* _Your goal_: Nothing but the lines below between the line holding "How do I perform: Tap" and the line holding "This screenshot has width=757, height=409.", inclusive, should appear in the answer, each set down exactly.

* _Records for the task_:
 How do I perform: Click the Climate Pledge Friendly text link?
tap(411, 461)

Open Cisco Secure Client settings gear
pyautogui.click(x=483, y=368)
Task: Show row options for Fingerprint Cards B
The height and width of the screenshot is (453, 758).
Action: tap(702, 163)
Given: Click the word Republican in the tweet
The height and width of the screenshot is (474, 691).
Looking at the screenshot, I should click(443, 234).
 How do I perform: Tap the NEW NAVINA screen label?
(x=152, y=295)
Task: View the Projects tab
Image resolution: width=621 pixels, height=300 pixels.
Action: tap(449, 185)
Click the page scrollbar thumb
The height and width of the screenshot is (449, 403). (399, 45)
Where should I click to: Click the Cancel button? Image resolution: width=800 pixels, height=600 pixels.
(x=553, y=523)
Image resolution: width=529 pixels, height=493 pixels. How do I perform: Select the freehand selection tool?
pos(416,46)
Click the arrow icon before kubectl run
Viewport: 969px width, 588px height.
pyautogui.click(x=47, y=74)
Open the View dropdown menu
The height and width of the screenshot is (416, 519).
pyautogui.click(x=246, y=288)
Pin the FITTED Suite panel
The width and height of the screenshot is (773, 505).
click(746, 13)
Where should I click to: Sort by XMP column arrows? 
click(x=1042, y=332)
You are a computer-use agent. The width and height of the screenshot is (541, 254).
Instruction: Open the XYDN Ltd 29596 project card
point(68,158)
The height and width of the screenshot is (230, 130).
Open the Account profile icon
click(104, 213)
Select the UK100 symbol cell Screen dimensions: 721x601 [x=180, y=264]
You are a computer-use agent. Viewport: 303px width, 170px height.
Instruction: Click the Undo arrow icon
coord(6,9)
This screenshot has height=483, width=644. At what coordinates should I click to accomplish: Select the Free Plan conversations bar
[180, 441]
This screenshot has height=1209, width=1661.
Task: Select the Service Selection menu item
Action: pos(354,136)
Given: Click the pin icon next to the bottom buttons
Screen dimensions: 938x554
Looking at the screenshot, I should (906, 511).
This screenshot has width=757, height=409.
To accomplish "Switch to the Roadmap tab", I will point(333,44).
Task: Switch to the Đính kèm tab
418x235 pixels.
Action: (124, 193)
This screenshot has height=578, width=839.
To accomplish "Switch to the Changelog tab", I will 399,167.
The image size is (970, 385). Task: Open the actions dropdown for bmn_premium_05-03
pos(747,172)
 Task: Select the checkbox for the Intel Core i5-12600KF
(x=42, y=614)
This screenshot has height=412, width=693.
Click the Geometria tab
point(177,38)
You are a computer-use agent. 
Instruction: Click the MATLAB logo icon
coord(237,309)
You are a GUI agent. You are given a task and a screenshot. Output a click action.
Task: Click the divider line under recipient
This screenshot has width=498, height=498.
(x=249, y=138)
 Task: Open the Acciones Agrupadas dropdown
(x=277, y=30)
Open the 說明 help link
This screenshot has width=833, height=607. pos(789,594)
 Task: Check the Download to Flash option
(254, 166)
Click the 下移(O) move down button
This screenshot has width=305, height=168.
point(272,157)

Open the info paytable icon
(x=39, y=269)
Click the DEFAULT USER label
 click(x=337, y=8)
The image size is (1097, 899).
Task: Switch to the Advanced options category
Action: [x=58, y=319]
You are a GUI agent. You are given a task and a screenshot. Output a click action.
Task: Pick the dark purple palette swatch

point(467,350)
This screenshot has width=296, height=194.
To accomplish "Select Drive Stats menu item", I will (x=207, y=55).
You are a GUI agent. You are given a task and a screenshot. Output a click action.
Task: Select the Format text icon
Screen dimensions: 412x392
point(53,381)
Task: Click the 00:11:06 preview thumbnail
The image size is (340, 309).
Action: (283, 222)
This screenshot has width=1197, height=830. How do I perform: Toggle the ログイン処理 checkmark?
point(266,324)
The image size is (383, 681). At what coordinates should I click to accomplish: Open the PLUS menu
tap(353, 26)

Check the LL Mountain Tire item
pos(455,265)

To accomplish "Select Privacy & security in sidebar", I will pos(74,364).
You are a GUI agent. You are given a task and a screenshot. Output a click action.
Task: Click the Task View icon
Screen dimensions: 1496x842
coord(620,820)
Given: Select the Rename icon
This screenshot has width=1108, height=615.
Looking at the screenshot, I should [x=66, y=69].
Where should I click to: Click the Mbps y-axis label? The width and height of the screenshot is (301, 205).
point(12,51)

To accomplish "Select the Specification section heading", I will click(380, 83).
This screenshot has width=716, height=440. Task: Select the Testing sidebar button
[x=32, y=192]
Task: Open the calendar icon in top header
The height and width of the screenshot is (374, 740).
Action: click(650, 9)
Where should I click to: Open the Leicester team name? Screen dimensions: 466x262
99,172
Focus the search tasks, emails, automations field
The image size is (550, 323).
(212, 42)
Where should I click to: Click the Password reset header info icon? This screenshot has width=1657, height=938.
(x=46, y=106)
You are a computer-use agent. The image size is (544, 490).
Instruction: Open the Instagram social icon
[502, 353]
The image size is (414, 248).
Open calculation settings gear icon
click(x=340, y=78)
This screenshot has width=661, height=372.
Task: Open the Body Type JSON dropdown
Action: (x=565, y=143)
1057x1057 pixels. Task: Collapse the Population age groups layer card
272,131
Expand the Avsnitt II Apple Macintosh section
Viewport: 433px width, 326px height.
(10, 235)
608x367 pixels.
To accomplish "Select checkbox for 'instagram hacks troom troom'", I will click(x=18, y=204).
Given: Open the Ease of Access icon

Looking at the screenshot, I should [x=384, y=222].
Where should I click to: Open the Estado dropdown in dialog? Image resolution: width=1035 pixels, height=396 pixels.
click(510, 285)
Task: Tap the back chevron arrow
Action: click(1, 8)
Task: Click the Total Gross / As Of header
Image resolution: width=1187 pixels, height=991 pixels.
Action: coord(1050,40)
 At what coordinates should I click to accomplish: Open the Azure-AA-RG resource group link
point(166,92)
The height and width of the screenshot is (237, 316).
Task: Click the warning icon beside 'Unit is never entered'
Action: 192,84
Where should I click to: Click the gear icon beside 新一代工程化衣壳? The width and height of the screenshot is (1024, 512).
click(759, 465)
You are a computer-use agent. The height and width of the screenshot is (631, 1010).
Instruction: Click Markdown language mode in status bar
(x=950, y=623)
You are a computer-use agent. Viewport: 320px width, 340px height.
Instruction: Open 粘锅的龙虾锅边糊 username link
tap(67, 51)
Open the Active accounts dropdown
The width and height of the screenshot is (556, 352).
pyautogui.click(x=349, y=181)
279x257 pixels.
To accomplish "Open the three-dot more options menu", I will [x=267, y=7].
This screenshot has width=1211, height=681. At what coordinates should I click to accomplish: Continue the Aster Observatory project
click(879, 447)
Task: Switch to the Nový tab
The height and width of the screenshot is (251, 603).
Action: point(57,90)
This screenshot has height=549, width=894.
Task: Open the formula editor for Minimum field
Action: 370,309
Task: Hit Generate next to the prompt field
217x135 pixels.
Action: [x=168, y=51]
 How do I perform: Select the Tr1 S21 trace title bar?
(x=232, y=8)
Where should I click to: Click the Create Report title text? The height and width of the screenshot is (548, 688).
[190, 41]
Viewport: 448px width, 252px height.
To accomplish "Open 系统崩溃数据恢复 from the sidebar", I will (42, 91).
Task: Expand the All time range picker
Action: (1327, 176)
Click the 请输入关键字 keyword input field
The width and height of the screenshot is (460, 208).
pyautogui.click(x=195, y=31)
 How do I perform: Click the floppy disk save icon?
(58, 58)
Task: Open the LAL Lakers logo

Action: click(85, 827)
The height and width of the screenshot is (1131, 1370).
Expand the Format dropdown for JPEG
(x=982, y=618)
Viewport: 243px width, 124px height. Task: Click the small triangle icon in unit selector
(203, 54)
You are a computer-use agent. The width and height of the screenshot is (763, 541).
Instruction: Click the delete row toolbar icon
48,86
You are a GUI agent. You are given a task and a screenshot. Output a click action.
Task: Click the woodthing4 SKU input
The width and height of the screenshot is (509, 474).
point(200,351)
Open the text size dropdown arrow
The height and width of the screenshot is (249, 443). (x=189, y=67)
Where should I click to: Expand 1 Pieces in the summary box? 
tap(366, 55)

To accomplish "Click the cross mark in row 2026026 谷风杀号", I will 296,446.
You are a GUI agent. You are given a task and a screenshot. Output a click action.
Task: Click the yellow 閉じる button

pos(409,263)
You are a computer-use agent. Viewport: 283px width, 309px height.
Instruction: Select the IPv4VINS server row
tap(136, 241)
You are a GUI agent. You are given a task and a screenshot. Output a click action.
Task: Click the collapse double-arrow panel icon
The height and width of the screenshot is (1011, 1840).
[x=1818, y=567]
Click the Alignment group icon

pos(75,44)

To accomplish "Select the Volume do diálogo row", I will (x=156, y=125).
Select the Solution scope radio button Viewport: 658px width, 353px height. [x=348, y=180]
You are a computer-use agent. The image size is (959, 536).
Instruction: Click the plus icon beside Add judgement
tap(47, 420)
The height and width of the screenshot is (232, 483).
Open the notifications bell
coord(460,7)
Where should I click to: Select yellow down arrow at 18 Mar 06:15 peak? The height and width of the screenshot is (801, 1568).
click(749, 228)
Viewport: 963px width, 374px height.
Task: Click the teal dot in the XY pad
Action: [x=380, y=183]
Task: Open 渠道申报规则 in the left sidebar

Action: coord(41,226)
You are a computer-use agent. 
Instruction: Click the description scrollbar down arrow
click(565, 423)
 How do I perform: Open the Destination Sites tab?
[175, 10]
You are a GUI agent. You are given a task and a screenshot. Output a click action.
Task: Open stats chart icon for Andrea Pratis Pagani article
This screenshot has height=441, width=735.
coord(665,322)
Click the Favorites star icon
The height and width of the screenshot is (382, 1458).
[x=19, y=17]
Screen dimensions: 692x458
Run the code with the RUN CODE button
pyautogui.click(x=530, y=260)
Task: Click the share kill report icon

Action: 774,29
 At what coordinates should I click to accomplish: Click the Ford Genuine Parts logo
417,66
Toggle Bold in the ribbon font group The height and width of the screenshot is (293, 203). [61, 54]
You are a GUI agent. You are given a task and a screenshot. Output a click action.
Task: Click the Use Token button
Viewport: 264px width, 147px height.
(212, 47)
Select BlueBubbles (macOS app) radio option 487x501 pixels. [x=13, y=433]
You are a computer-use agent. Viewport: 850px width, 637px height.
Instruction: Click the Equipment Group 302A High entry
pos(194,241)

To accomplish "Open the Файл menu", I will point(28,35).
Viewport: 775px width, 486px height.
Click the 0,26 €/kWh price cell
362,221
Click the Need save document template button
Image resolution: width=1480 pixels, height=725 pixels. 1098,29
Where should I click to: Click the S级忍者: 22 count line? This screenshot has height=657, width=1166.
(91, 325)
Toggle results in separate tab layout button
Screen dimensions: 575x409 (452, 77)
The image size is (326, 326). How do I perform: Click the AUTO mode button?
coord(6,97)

* _Result for this task_:
 How do I perform: Tap the NEW NAVINA screen label?
(x=152, y=295)
Task: View the Projects tab
Image resolution: width=621 pixels, height=300 pixels.
Action: tap(449, 185)
Click the page scrollbar thumb
The height and width of the screenshot is (449, 403). (399, 45)
Where should I click to: Click the Cancel button? Image resolution: width=800 pixels, height=600 pixels.
(x=553, y=523)
Image resolution: width=529 pixels, height=493 pixels. How do I perform: Select the freehand selection tool?
pos(416,46)
Click the arrow icon before kubectl run
Viewport: 969px width, 588px height.
pyautogui.click(x=47, y=74)
Open the View dropdown menu
The height and width of the screenshot is (416, 519).
pyautogui.click(x=246, y=288)
Pin the FITTED Suite panel
The width and height of the screenshot is (773, 505).
click(746, 13)
Where should I click to: Sort by XMP column arrows? 
click(x=1042, y=332)
You are a computer-use agent. The width and height of the screenshot is (541, 254).
Instruction: Open the XYDN Ltd 29596 project card
point(68,158)
The height and width of the screenshot is (230, 130).
Open the Account profile icon
click(104, 213)
Select the UK100 symbol cell Screen dimensions: 721x601 [x=180, y=264]
You are a computer-use agent. Viewport: 303px width, 170px height.
Instruction: Click the Undo arrow icon
coord(6,9)
This screenshot has height=483, width=644. At what coordinates should I click to accomplish: Select the Free Plan conversations bar
[180, 441]
This screenshot has height=1209, width=1661.
Task: Select the Service Selection menu item
Action: pos(354,136)
Given: Click the pin icon next to the bottom buttons
Screen dimensions: 938x554
Looking at the screenshot, I should (906, 511).
This screenshot has width=757, height=409.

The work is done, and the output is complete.